Exercise description:
Reproduce the stretch from the start of the records through the line containing "legend-label: Tays Sydänkeskus", with "Locate an element" replaced by "Find an element" and nothing else changed.

The input:

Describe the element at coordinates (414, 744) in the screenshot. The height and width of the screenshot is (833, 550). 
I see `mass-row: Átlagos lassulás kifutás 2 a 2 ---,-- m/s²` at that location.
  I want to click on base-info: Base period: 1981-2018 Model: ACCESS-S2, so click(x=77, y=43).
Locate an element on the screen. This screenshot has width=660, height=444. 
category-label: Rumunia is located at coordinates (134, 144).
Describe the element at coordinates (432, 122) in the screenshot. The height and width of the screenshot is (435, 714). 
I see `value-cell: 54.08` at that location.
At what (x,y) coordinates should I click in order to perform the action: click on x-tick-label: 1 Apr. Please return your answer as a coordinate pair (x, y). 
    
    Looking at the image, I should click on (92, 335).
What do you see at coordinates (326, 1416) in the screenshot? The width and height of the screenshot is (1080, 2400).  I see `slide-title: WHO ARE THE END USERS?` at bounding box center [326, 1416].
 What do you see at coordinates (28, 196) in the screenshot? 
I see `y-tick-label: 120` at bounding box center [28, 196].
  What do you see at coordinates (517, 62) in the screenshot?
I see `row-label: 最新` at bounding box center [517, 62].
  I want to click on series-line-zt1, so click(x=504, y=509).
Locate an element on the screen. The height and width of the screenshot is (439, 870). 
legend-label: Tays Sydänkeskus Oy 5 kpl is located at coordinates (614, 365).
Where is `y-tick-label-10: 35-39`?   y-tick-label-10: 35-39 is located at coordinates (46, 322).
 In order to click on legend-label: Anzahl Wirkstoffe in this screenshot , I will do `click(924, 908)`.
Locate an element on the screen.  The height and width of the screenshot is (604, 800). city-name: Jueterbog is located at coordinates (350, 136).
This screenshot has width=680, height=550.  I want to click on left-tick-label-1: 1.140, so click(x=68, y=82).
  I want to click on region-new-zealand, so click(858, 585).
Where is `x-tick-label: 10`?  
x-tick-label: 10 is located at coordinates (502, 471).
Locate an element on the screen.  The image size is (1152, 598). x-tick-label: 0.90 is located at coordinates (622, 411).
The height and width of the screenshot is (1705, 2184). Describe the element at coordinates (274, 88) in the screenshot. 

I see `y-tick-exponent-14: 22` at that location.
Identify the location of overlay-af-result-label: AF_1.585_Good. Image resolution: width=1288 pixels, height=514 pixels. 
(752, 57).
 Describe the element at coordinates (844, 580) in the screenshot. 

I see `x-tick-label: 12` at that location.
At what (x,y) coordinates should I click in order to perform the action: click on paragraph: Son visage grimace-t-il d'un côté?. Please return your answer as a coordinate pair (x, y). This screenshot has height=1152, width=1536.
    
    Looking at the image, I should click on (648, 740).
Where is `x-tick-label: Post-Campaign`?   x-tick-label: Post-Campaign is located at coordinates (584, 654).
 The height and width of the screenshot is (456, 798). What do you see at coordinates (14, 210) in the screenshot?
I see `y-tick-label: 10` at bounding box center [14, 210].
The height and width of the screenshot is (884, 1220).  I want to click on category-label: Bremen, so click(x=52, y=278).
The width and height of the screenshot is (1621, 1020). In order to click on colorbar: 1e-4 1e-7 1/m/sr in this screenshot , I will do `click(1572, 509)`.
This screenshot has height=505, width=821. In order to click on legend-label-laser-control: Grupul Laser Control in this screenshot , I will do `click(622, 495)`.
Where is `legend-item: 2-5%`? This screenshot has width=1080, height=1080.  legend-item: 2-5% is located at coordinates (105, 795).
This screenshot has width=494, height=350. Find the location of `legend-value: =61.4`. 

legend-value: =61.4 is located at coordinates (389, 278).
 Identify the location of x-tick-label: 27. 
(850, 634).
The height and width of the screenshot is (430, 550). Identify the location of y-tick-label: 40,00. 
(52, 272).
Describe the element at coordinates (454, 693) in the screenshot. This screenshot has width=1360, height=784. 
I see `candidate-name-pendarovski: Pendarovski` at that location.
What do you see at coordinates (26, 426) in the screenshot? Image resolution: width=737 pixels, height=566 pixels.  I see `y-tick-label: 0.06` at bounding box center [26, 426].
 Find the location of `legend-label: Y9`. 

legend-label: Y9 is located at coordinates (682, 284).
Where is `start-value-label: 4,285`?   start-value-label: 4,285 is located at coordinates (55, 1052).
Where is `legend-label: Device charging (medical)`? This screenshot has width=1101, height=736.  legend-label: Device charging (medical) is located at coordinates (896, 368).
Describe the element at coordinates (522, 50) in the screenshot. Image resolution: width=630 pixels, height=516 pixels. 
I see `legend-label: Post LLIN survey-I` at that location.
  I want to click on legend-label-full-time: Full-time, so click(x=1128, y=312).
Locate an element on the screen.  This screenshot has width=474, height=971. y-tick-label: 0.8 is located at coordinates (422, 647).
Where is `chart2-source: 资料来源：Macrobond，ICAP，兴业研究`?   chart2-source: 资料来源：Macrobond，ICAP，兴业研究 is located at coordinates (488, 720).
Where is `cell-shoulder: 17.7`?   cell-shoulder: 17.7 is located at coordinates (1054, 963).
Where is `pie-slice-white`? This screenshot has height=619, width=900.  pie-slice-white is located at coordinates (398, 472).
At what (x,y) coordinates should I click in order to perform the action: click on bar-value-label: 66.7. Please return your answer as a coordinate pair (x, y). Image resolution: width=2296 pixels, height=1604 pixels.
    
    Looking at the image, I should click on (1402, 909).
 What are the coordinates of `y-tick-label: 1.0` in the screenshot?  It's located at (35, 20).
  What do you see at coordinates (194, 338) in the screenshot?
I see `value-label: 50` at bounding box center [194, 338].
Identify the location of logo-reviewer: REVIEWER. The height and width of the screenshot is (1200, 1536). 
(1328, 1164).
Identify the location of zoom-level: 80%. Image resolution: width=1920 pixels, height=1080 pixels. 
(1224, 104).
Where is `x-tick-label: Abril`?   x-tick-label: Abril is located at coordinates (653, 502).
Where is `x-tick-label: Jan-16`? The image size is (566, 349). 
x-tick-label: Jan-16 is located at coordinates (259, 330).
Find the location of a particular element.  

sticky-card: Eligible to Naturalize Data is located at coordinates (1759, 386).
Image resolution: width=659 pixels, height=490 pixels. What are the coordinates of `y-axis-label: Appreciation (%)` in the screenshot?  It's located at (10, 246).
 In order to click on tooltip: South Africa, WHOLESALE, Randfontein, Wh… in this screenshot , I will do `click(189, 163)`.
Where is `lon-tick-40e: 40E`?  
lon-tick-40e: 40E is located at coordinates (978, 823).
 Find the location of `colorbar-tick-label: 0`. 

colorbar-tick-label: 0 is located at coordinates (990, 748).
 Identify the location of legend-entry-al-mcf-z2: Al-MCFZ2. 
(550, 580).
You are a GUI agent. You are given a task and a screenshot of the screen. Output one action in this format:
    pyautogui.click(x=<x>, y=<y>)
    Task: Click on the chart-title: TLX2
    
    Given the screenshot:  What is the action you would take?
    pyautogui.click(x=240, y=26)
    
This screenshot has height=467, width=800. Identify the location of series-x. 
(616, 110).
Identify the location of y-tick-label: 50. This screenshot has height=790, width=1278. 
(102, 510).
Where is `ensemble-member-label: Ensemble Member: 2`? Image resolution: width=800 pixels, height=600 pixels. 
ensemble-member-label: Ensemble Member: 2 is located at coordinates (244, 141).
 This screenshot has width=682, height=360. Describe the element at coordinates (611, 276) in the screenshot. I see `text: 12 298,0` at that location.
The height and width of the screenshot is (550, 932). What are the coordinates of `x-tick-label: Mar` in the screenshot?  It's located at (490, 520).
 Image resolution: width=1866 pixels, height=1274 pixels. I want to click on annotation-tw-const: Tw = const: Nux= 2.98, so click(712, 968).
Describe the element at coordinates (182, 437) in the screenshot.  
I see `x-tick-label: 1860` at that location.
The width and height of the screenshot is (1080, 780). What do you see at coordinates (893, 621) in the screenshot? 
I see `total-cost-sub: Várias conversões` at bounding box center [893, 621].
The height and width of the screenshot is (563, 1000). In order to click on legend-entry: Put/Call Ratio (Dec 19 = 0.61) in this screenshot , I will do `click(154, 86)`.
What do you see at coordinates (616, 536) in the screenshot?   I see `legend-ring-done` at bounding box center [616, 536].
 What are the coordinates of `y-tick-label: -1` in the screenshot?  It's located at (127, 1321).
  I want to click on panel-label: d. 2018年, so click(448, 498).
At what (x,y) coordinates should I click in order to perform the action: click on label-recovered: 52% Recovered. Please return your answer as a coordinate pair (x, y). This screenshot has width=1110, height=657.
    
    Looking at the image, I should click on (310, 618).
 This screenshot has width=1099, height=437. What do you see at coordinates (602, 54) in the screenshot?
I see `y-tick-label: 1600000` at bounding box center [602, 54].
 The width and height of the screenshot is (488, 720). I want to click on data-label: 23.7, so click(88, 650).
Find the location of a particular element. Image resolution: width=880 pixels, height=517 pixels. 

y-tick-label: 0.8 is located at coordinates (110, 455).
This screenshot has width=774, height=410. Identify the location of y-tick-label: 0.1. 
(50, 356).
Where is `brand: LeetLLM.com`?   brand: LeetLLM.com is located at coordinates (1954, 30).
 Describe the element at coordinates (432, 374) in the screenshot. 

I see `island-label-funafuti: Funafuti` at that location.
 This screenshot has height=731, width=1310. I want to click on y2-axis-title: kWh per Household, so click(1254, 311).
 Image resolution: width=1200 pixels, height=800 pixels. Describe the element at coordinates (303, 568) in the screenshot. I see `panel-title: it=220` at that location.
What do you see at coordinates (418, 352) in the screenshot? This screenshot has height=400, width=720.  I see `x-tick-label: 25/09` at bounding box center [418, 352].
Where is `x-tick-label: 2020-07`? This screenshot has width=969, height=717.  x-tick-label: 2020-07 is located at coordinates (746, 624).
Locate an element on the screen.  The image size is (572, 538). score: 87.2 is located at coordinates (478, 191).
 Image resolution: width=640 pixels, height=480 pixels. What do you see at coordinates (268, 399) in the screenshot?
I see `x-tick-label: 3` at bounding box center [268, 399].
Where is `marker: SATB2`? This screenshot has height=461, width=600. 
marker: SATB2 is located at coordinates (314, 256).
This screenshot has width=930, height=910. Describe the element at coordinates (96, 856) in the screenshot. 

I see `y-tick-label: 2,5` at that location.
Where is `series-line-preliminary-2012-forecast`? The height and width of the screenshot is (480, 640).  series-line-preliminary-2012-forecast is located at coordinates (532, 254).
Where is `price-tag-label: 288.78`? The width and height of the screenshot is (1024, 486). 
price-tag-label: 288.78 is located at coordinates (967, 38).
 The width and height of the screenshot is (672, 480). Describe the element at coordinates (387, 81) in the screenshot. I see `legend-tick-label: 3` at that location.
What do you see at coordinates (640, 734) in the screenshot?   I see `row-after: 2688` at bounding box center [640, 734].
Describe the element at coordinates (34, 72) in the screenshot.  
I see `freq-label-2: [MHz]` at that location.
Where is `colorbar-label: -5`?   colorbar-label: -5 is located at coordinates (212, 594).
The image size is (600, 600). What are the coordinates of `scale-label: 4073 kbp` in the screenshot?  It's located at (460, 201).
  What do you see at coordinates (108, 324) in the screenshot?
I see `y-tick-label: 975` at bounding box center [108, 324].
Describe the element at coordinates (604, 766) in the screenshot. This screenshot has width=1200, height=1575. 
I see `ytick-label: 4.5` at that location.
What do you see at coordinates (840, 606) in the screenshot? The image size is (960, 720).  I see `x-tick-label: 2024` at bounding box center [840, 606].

Written answer:
Describe the element at coordinates (414, 744) in the screenshot. The height and width of the screenshot is (833, 550). 
I see `mass-row: Átlagos lassulás kifutás 2 a 2 ---,-- m/s²` at that location.
  I want to click on base-info: Base period: 1981-2018 Model: ACCESS-S2, so click(x=77, y=43).
Find an element on the screen. This screenshot has width=660, height=444. 
category-label: Rumunia is located at coordinates (134, 144).
Describe the element at coordinates (432, 122) in the screenshot. The height and width of the screenshot is (435, 714). 
I see `value-cell: 54.08` at that location.
At what (x,y) coordinates should I click in order to perform the action: click on x-tick-label: 1 Apr. Please return your answer as a coordinate pair (x, y). 
    
    Looking at the image, I should click on (92, 335).
What do you see at coordinates (326, 1416) in the screenshot? The width and height of the screenshot is (1080, 2400).  I see `slide-title: WHO ARE THE END USERS?` at bounding box center [326, 1416].
 What do you see at coordinates (28, 196) in the screenshot? 
I see `y-tick-label: 120` at bounding box center [28, 196].
  What do you see at coordinates (517, 62) in the screenshot?
I see `row-label: 最新` at bounding box center [517, 62].
  I want to click on series-line-zt1, so click(x=504, y=509).
Find an element on the screen. The height and width of the screenshot is (439, 870). 
legend-label: Tays Sydänkeskus Oy 5 kpl is located at coordinates (614, 365).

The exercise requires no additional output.